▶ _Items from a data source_
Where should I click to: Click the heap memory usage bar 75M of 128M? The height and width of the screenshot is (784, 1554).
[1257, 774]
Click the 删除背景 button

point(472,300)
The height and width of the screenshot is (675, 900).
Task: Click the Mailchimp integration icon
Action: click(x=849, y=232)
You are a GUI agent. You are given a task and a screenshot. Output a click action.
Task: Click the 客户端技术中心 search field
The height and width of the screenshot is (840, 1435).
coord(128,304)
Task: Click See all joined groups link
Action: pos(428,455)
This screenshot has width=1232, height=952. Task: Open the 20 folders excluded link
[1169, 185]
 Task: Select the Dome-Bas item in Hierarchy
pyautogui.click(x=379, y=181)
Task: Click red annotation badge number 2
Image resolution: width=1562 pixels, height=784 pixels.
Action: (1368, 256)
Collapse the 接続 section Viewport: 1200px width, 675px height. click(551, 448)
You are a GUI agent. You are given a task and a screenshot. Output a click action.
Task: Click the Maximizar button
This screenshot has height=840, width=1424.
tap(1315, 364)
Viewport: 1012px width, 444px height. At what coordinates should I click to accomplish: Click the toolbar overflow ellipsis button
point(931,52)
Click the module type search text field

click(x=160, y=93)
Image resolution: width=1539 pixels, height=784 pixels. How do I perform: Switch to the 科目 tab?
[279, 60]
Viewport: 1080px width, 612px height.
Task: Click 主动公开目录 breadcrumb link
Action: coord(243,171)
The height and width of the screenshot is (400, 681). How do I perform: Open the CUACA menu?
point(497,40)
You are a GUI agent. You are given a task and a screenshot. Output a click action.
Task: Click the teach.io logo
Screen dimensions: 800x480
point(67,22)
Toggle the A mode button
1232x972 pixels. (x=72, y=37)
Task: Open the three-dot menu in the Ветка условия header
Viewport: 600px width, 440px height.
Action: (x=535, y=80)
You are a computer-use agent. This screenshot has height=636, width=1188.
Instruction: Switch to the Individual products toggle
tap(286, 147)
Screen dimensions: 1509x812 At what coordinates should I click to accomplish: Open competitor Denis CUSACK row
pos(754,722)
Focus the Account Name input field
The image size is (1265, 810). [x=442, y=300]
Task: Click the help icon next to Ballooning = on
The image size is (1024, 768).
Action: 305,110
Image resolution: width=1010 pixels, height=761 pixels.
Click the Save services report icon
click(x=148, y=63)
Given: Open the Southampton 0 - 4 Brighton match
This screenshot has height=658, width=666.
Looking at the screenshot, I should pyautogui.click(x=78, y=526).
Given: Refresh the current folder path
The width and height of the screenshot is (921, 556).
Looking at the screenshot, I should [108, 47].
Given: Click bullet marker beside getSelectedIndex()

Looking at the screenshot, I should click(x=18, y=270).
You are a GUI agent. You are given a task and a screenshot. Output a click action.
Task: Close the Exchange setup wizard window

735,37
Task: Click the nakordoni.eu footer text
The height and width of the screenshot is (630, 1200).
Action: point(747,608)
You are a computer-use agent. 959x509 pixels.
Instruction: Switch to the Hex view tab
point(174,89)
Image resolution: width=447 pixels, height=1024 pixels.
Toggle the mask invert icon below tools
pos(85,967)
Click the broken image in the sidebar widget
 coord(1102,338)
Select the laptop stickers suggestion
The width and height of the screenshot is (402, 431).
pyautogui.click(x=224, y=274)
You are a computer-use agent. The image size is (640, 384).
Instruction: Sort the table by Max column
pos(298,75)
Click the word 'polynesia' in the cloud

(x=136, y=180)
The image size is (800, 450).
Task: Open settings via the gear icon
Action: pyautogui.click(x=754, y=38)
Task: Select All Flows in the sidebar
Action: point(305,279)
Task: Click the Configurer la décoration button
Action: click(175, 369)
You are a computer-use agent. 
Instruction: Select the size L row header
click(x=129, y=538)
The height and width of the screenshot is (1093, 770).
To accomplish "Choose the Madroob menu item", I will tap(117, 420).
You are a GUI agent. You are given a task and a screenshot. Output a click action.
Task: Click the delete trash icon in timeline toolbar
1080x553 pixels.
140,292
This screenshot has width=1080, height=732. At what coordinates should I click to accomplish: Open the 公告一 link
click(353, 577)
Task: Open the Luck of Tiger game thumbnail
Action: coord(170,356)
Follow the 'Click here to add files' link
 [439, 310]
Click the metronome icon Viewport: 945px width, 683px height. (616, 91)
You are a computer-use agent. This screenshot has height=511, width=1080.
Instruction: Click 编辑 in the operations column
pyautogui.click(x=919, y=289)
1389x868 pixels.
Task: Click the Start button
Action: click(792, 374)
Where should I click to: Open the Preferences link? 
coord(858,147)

▶ _What you should do_
The records above are to be returned exactly as they appear.

▶ _Output below_
Where should I click to: Click the heap memory usage bar 75M of 128M? The height and width of the screenshot is (784, 1554).
[1257, 774]
Click the 删除背景 button

point(472,300)
The height and width of the screenshot is (675, 900).
Task: Click the Mailchimp integration icon
Action: click(x=849, y=232)
You are a GUI agent. You are given a task and a screenshot. Output a click action.
Task: Click the 客户端技术中心 search field
The height and width of the screenshot is (840, 1435).
coord(128,304)
Task: Click See all joined groups link
Action: pos(428,455)
This screenshot has width=1232, height=952. Task: Open the 20 folders excluded link
[1169, 185]
 Task: Select the Dome-Bas item in Hierarchy
pyautogui.click(x=379, y=181)
Task: Click red annotation badge number 2
Image resolution: width=1562 pixels, height=784 pixels.
Action: (1368, 256)
Collapse the 接続 section Viewport: 1200px width, 675px height. click(551, 448)
You are a GUI agent. You are given a task and a screenshot. Output a click action.
Task: Click the Maximizar button
This screenshot has height=840, width=1424.
tap(1315, 364)
Viewport: 1012px width, 444px height. At what coordinates should I click to accomplish: Click the toolbar overflow ellipsis button
point(931,52)
Click the module type search text field

click(x=160, y=93)
Image resolution: width=1539 pixels, height=784 pixels. How do I perform: Switch to the 科目 tab?
[279, 60]
Viewport: 1080px width, 612px height.
Task: Click 主动公开目录 breadcrumb link
Action: coord(243,171)
The height and width of the screenshot is (400, 681). How do I perform: Open the CUACA menu?
point(497,40)
You are a GUI agent. You are given a task and a screenshot. Output a click action.
Task: Click the teach.io logo
Screen dimensions: 800x480
point(67,22)
Toggle the A mode button
1232x972 pixels. (x=72, y=37)
Task: Open the three-dot menu in the Ветка условия header
Viewport: 600px width, 440px height.
Action: (x=535, y=80)
You are a computer-use agent. This screenshot has height=636, width=1188.
Instruction: Switch to the Individual products toggle
tap(286, 147)
Screen dimensions: 1509x812 At what coordinates should I click to accomplish: Open competitor Denis CUSACK row
pos(754,722)
Focus the Account Name input field
The image size is (1265, 810). [x=442, y=300]
Task: Click the help icon next to Ballooning = on
The image size is (1024, 768).
Action: 305,110
Image resolution: width=1010 pixels, height=761 pixels.
Click the Save services report icon
click(x=148, y=63)
Given: Open the Southampton 0 - 4 Brighton match
This screenshot has height=658, width=666.
Looking at the screenshot, I should pyautogui.click(x=78, y=526).
Given: Refresh the current folder path
The width and height of the screenshot is (921, 556).
Looking at the screenshot, I should [108, 47].
Given: Click bullet marker beside getSelectedIndex()

Looking at the screenshot, I should click(x=18, y=270).
You are a GUI agent. You are given a task and a screenshot. Output a click action.
Task: Close the Exchange setup wizard window

735,37
Task: Click the nakordoni.eu footer text
The height and width of the screenshot is (630, 1200).
Action: point(747,608)
You are a computer-use agent. 959x509 pixels.
Instruction: Switch to the Hex view tab
point(174,89)
Image resolution: width=447 pixels, height=1024 pixels.
Toggle the mask invert icon below tools
pos(85,967)
Click the broken image in the sidebar widget
 coord(1102,338)
Select the laptop stickers suggestion
The width and height of the screenshot is (402, 431).
pyautogui.click(x=224, y=274)
You are a computer-use agent. The image size is (640, 384).
Instruction: Sort the table by Max column
pos(298,75)
Click the word 'polynesia' in the cloud

(x=136, y=180)
The image size is (800, 450).
Task: Open settings via the gear icon
Action: pyautogui.click(x=754, y=38)
Task: Select All Flows in the sidebar
Action: point(305,279)
Task: Click the Configurer la décoration button
Action: click(175, 369)
You are a computer-use agent. 
Instruction: Select the size L row header
click(x=129, y=538)
The height and width of the screenshot is (1093, 770).
To accomplish "Choose the Madroob menu item", I will tap(117, 420).
You are a GUI agent. You are given a task and a screenshot. Output a click action.
Task: Click the delete trash icon in timeline toolbar
1080x553 pixels.
140,292
This screenshot has width=1080, height=732. At what coordinates should I click to accomplish: Open the 公告一 link
click(353, 577)
Task: Open the Luck of Tiger game thumbnail
Action: coord(170,356)
Follow the 'Click here to add files' link
 [439, 310]
Click the metronome icon Viewport: 945px width, 683px height. (616, 91)
You are a computer-use agent. This screenshot has height=511, width=1080.
Instruction: Click 编辑 in the operations column
pyautogui.click(x=919, y=289)
1389x868 pixels.
Task: Click the Start button
Action: click(792, 374)
Where should I click to: Open the Preferences link? 
coord(858,147)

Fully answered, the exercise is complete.